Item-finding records
═══
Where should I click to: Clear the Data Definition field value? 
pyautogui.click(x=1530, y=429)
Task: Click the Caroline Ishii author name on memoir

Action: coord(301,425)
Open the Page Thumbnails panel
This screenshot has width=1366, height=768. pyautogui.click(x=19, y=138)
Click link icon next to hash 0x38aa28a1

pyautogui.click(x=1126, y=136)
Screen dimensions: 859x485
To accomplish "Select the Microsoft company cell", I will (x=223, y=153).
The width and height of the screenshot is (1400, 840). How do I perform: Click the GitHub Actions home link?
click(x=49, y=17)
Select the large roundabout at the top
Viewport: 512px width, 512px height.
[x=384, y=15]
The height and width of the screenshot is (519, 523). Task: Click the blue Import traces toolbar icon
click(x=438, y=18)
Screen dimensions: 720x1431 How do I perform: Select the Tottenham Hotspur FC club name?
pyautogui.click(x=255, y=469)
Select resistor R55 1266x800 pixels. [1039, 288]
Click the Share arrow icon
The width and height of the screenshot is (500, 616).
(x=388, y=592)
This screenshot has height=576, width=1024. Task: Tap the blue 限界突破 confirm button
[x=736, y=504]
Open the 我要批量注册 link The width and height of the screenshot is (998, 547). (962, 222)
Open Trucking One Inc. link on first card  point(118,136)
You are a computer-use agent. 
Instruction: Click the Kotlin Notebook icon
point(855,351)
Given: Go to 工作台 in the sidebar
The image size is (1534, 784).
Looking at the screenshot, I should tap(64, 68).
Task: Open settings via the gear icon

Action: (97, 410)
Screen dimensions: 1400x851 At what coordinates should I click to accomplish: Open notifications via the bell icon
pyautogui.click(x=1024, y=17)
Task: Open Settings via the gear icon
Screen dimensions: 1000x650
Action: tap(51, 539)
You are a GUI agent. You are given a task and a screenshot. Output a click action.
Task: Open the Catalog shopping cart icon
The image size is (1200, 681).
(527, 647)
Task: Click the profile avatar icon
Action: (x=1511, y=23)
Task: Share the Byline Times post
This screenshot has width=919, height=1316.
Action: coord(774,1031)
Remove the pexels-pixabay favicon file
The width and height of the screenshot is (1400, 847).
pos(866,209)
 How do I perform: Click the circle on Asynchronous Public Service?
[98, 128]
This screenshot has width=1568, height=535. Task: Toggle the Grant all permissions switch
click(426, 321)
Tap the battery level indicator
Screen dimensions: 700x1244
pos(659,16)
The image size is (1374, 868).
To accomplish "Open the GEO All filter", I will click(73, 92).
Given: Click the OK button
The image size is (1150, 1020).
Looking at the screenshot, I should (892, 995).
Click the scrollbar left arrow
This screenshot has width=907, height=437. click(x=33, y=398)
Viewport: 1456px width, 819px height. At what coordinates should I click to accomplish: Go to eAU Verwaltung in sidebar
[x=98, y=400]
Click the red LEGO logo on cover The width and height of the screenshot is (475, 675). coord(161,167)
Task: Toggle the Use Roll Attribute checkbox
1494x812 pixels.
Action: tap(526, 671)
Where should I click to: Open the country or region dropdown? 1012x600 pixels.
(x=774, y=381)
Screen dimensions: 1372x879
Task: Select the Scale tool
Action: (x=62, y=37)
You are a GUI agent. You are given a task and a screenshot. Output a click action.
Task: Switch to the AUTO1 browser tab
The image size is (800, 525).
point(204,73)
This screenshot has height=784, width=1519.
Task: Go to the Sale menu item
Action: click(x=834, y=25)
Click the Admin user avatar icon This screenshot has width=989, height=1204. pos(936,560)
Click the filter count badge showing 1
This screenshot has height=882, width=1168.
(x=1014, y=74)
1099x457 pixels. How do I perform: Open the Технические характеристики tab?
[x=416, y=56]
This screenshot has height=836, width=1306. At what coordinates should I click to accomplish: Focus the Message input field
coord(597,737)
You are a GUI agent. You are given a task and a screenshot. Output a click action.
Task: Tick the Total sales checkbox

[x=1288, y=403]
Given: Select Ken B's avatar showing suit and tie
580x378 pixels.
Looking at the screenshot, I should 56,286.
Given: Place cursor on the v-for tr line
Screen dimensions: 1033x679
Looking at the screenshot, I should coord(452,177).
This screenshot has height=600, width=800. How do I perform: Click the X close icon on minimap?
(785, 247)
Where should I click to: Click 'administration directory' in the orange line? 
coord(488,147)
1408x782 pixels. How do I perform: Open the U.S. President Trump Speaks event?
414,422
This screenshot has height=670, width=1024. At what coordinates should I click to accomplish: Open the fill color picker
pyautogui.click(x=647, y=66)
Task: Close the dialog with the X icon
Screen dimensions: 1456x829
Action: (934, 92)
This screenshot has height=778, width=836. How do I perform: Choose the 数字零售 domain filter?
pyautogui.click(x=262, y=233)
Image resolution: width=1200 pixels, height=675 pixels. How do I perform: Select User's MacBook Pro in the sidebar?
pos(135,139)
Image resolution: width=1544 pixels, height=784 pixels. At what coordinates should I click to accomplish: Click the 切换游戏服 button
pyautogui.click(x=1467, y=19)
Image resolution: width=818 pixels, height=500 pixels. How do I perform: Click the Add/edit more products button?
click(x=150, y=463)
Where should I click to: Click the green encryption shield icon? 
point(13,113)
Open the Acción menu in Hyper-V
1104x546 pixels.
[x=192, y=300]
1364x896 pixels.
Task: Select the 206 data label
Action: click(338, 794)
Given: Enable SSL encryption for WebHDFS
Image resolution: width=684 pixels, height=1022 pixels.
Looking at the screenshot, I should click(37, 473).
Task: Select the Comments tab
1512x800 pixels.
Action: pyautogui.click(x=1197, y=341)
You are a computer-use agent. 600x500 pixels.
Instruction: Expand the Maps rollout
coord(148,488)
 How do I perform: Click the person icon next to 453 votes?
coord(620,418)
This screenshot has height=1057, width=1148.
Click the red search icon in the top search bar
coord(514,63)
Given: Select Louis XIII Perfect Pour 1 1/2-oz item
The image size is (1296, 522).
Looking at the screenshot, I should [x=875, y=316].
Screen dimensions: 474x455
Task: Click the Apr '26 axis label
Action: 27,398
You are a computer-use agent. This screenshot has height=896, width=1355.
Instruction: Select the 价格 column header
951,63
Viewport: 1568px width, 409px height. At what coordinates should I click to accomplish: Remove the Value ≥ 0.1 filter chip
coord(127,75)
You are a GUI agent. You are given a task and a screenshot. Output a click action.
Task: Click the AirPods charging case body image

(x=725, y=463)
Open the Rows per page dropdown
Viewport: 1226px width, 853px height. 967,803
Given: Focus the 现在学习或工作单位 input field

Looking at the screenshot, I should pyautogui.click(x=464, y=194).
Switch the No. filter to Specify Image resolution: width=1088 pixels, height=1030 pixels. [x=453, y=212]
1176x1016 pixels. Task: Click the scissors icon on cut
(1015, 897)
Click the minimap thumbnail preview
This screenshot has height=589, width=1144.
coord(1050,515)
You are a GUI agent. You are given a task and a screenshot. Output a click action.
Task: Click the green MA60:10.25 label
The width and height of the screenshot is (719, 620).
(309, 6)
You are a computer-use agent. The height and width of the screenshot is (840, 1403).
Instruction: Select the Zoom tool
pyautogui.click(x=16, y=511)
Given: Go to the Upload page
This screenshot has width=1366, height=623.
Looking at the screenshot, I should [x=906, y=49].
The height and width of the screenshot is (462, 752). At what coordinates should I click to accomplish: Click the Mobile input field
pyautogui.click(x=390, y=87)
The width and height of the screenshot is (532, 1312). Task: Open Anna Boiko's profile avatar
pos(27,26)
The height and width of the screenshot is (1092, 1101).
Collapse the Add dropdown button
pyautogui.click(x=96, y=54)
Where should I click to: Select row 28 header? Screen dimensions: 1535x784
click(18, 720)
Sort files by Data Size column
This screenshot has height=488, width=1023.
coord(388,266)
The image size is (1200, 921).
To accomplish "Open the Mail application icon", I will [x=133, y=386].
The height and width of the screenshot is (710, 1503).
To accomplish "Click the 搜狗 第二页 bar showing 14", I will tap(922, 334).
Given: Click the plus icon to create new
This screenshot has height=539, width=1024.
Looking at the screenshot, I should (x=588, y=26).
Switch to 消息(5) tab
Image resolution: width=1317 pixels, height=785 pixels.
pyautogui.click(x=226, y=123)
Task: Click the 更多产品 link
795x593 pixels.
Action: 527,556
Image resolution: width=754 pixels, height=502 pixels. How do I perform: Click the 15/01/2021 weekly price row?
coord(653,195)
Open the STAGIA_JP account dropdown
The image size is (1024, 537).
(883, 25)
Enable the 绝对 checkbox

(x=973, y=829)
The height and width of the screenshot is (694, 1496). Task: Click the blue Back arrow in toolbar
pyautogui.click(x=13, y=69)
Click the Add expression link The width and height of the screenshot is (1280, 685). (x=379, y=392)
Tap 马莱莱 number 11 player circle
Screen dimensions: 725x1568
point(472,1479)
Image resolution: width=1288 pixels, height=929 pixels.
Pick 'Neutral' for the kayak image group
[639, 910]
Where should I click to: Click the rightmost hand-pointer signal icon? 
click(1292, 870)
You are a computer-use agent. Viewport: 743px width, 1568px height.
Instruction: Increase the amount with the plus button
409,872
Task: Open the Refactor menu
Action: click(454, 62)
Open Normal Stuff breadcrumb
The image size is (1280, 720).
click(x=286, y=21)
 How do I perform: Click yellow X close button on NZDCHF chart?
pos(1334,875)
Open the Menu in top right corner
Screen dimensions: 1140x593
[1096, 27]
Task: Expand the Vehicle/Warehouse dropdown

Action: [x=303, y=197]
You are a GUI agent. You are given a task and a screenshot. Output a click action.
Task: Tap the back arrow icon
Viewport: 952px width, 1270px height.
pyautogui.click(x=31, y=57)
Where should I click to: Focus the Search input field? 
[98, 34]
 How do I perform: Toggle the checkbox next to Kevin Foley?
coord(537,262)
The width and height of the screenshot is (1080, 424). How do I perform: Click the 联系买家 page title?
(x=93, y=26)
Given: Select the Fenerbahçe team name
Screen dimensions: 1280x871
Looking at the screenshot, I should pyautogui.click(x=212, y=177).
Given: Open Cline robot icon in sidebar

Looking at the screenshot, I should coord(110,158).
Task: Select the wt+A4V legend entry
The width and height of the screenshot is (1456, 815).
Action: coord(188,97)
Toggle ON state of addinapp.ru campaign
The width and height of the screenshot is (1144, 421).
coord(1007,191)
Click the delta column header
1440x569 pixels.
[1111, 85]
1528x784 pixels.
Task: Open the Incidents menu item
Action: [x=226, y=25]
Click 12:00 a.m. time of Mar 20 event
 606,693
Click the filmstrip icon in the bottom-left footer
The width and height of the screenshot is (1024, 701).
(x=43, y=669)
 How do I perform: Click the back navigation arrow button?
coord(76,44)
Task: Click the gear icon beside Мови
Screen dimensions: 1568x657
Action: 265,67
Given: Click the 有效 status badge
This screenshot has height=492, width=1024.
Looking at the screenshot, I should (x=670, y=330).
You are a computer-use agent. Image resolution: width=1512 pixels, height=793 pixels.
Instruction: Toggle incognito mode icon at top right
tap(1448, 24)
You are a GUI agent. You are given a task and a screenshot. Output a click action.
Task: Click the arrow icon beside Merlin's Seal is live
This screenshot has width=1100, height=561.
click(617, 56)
═══
- _WRITTEN PROBLEM_:
In the part of the listing that opens with the line containing "You are a computer-use agent. Image" and runs through the end of the listing, substitute "chevron" for "arrow". Write that part out again with nothing else changed.

- _TASK RESULT_:
You are a computer-use agent. Image resolution: width=1512 pixels, height=793 pixels.
Instruction: Toggle incognito mode icon at top right
tap(1448, 24)
You are a GUI agent. You are given a task and a screenshot. Output a click action.
Task: Click the chevron icon beside Merlin's Seal is live
This screenshot has width=1100, height=561.
click(617, 56)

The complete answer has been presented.